# Task goal:
Below are several entries. Transcribe exactly those lines that fall from the one with "Task: Click the user profile photo thumbnail" through the one with "Toggle visible checkbox for 两格窗 row", end lines included.

** Provided information follows **

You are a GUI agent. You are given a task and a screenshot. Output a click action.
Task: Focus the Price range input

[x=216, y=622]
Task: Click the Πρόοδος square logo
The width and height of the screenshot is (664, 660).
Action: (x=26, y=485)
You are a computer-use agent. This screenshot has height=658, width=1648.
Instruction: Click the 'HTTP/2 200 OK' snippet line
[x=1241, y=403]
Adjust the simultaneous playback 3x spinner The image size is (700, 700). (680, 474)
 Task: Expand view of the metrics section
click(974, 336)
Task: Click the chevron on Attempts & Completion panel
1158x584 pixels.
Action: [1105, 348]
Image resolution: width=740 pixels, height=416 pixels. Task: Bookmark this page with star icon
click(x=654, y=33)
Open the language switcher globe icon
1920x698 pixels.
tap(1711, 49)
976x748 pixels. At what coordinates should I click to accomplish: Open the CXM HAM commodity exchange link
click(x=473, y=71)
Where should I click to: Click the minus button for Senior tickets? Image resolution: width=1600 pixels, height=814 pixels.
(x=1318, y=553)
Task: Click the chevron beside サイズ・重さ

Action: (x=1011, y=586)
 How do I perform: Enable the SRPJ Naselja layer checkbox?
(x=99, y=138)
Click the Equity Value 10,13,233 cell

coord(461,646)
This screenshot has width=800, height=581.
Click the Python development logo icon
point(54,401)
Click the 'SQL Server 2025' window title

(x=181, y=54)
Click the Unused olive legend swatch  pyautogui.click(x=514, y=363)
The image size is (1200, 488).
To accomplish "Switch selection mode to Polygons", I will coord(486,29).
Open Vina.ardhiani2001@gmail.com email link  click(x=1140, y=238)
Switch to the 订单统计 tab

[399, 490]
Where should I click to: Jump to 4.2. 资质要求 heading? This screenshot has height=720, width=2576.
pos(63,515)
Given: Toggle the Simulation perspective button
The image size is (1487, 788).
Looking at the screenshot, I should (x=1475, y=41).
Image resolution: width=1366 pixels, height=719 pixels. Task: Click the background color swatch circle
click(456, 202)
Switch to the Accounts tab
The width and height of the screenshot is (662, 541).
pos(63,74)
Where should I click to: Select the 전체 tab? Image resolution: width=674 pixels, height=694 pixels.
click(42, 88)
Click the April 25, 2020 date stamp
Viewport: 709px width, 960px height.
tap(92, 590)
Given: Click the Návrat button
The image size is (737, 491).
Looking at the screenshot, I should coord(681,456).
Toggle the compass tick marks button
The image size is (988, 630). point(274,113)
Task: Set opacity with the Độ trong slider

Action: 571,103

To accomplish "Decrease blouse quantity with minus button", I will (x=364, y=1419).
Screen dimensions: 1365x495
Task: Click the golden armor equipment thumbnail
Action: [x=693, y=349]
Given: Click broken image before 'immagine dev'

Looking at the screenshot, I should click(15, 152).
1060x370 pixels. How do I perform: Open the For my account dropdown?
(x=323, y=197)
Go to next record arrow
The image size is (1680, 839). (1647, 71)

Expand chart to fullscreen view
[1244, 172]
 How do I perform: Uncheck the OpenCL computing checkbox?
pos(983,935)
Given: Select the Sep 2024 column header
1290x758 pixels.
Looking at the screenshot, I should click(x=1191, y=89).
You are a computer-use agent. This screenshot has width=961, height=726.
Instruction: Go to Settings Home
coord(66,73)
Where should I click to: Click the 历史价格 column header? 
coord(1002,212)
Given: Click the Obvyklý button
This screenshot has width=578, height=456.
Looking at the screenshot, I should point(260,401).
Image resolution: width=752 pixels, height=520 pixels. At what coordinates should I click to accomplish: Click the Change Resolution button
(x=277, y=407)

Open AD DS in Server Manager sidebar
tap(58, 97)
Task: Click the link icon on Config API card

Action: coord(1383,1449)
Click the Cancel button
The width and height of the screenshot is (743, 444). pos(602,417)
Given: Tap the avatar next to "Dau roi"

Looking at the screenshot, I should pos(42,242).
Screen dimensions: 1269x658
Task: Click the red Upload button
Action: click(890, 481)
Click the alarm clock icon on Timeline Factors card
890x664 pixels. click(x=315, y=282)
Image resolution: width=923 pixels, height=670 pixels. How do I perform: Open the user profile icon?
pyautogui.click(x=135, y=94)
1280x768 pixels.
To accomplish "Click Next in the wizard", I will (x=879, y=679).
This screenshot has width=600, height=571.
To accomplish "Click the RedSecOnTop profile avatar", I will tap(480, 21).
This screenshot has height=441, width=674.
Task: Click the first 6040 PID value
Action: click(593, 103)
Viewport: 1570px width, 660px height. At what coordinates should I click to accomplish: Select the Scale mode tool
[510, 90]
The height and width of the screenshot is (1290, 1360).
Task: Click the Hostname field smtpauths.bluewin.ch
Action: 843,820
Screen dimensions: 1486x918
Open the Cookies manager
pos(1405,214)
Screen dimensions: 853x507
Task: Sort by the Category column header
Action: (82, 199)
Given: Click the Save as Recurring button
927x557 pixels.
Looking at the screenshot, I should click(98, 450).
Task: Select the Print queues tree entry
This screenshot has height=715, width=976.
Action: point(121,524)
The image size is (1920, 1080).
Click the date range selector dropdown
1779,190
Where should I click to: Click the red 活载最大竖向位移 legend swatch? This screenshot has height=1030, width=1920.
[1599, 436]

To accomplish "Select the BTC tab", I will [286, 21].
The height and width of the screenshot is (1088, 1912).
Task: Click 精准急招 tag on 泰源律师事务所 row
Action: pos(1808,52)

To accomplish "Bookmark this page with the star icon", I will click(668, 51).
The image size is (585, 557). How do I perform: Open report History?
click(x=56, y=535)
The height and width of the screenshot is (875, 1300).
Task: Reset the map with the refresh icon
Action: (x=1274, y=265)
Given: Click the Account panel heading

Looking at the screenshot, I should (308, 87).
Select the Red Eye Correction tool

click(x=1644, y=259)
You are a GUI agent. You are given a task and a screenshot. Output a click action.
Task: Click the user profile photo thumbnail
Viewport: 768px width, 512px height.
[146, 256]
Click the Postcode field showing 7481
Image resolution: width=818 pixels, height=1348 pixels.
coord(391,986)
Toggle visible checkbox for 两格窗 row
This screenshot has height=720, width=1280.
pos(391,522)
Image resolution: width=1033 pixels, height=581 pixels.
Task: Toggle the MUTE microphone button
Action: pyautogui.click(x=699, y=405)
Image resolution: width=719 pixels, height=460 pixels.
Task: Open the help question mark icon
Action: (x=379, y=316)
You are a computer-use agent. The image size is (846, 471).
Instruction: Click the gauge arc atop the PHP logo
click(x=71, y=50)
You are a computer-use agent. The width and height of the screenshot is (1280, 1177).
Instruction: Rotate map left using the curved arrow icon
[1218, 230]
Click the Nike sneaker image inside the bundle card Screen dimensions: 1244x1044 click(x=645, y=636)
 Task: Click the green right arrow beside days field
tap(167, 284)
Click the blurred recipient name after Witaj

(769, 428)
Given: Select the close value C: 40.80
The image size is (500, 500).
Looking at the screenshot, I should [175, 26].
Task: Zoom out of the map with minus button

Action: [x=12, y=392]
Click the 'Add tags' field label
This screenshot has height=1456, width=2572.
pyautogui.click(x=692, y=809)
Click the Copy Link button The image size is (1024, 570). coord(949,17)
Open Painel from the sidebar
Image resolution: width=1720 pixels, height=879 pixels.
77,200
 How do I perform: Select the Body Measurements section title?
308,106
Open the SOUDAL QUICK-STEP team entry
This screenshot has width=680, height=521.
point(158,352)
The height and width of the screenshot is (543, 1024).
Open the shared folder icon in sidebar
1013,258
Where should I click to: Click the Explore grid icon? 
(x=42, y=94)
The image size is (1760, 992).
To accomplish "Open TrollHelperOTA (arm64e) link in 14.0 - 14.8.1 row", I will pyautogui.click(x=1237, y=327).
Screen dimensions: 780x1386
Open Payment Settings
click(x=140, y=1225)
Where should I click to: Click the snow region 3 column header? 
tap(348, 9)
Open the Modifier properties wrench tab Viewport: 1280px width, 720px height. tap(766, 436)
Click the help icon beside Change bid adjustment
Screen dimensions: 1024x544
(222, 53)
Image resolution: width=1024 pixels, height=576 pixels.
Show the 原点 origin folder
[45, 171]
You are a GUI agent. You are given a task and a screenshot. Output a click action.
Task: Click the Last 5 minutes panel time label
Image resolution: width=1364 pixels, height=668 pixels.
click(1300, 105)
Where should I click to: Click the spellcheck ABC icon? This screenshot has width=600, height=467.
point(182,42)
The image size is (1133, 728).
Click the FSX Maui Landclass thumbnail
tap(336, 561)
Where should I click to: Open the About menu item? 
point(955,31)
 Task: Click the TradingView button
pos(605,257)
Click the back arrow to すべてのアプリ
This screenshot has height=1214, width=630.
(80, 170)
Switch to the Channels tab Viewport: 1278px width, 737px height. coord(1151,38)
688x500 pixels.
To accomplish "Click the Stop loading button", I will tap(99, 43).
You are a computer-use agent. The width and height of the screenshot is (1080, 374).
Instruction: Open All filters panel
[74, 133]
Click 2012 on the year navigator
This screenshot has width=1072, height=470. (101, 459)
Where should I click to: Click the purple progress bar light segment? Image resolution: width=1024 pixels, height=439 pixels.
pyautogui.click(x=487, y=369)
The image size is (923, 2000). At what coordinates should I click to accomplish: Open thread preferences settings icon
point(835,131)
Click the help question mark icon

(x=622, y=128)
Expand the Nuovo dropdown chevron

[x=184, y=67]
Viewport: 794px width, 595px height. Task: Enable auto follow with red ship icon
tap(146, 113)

** End of Provided information **

# Answer space:
Task: Click the user profile photo thumbnail
Viewport: 768px width, 512px height.
[146, 256]
Click the Postcode field showing 7481
Image resolution: width=818 pixels, height=1348 pixels.
coord(391,986)
Toggle visible checkbox for 两格窗 row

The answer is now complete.